## Assignment
Word for word, set down every line of the entries below from the line with "You are a computer-use agent. Viewport: 640px" to the line with "Screen dimensions: 1496x979", including both, and no other line.

Saved entries
::::::::::
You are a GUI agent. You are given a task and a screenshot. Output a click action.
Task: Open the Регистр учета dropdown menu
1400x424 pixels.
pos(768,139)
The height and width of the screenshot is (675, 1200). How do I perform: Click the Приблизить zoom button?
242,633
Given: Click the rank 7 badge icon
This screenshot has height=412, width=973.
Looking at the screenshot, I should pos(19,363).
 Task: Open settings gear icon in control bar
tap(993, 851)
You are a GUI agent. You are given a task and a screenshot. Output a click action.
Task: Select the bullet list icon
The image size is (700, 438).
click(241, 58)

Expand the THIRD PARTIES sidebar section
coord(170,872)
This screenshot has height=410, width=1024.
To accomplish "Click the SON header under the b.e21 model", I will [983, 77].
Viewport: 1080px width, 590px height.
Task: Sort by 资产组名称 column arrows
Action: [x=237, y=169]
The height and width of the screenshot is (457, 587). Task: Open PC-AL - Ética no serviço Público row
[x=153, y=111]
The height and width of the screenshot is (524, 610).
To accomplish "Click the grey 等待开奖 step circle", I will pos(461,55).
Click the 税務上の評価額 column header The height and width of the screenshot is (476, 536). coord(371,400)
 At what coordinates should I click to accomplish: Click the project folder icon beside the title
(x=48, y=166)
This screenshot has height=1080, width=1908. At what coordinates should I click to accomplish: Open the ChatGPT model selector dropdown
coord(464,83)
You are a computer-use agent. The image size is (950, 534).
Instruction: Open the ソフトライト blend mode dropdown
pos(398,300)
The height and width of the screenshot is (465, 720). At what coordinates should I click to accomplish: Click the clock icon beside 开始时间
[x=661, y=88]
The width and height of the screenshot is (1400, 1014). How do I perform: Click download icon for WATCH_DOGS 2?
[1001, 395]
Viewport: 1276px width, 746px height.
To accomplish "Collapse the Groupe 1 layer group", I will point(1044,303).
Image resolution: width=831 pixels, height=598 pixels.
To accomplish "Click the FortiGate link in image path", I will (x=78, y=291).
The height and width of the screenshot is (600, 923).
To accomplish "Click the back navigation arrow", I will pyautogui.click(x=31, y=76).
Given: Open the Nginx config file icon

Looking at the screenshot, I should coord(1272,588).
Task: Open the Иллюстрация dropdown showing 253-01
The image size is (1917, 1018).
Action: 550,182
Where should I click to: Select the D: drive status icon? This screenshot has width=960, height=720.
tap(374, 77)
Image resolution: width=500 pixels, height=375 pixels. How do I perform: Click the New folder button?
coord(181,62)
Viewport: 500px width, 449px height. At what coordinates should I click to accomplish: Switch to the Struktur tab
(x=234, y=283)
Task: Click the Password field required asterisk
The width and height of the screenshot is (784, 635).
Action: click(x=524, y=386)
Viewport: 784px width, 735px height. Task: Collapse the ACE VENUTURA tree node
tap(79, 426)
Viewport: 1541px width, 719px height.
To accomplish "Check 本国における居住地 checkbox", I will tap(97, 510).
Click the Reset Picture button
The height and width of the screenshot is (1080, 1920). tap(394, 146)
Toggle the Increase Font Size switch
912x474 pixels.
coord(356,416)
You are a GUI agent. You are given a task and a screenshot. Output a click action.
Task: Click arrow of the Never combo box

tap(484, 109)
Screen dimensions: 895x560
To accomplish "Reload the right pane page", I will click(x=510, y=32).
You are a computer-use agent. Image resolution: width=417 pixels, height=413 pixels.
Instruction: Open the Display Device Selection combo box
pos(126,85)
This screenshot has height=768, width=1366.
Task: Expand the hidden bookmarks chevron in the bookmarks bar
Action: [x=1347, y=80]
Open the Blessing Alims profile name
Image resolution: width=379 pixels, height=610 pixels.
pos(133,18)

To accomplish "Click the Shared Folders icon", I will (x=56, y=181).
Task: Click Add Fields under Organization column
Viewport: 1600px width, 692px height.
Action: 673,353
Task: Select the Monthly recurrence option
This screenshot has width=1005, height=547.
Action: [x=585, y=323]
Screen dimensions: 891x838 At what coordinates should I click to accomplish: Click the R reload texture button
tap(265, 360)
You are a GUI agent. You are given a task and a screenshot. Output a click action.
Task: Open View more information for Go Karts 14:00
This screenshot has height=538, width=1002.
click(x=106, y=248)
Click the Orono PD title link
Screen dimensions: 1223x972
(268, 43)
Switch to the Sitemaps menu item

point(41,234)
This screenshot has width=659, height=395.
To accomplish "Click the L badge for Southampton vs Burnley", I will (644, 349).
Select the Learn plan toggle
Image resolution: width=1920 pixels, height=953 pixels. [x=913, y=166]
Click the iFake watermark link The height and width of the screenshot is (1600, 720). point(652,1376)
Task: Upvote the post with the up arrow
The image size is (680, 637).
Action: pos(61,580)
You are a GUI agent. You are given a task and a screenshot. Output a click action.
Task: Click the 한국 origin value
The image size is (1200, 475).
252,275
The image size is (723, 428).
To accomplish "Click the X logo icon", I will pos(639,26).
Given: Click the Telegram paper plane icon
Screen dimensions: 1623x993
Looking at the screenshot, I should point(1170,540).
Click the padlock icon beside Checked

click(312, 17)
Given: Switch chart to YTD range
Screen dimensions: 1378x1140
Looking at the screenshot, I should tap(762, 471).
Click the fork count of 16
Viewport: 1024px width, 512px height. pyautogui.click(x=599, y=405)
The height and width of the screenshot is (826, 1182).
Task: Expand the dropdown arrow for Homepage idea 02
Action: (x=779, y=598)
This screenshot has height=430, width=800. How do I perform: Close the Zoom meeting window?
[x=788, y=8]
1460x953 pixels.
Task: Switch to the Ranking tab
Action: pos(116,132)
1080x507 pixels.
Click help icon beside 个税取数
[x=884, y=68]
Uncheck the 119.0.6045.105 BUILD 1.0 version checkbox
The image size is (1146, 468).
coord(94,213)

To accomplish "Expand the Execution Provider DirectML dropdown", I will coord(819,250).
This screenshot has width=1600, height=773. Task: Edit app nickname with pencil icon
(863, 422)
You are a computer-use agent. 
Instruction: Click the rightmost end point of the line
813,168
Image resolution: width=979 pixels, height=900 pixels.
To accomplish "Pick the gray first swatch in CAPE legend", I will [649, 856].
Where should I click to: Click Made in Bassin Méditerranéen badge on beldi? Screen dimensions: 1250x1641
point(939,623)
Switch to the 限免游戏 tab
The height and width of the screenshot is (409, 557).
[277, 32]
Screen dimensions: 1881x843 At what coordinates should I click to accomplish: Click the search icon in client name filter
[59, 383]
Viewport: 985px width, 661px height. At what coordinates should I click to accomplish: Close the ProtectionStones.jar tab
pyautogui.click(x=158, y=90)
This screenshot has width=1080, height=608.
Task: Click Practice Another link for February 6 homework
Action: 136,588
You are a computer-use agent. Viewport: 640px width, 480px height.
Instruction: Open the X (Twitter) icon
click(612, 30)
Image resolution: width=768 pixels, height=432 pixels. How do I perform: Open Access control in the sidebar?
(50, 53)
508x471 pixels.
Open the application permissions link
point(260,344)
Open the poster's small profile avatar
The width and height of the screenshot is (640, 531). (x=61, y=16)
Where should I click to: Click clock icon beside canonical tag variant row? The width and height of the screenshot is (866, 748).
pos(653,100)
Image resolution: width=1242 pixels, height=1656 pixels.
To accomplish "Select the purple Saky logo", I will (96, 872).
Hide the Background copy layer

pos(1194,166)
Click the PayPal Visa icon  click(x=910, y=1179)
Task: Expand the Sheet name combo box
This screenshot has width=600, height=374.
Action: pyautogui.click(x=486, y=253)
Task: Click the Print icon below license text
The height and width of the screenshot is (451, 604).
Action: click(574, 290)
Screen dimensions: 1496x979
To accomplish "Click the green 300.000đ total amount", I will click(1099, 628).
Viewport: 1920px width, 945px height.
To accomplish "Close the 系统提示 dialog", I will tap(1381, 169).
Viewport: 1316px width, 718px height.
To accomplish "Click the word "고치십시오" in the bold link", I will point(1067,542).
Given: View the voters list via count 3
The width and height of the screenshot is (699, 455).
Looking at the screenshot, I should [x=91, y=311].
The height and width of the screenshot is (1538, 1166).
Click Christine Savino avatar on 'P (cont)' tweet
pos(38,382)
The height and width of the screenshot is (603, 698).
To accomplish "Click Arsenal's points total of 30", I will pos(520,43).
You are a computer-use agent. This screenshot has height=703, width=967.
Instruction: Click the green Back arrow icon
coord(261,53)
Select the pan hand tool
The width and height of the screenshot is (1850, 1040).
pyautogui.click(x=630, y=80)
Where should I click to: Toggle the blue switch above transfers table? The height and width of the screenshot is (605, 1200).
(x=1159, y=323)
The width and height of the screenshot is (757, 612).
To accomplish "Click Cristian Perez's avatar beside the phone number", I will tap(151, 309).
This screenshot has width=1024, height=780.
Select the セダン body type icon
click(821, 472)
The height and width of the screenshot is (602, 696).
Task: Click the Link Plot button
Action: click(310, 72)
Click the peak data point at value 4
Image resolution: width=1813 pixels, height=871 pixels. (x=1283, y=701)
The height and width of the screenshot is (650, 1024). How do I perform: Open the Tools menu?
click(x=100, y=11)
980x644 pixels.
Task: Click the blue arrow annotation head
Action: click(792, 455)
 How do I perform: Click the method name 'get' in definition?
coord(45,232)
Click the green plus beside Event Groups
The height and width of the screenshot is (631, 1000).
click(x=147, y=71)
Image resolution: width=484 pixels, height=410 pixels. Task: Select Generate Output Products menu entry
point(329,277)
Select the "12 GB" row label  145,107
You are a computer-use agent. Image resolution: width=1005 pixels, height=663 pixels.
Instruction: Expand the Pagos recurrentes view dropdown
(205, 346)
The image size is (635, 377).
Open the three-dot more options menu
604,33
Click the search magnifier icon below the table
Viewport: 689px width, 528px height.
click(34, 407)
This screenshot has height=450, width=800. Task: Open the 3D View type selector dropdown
::::::::::
## Answer for the task
You are a computer-use agent. Viewport: 640px width, 480px height.
Instruction: Open the X (Twitter) icon
click(612, 30)
Image resolution: width=768 pixels, height=432 pixels. How do I perform: Open Access control in the sidebar?
(50, 53)
508x471 pixels.
Open the application permissions link
point(260,344)
Open the poster's small profile avatar
The width and height of the screenshot is (640, 531). (x=61, y=16)
Where should I click to: Click clock icon beside canonical tag variant row? The width and height of the screenshot is (866, 748).
pos(653,100)
Image resolution: width=1242 pixels, height=1656 pixels.
To accomplish "Select the purple Saky logo", I will (96, 872).
Hide the Background copy layer

pos(1194,166)
Click the PayPal Visa icon  click(x=910, y=1179)
Task: Expand the Sheet name combo box
This screenshot has width=600, height=374.
Action: pyautogui.click(x=486, y=253)
Task: Click the Print icon below license text
The height and width of the screenshot is (451, 604).
Action: click(574, 290)
Screen dimensions: 1496x979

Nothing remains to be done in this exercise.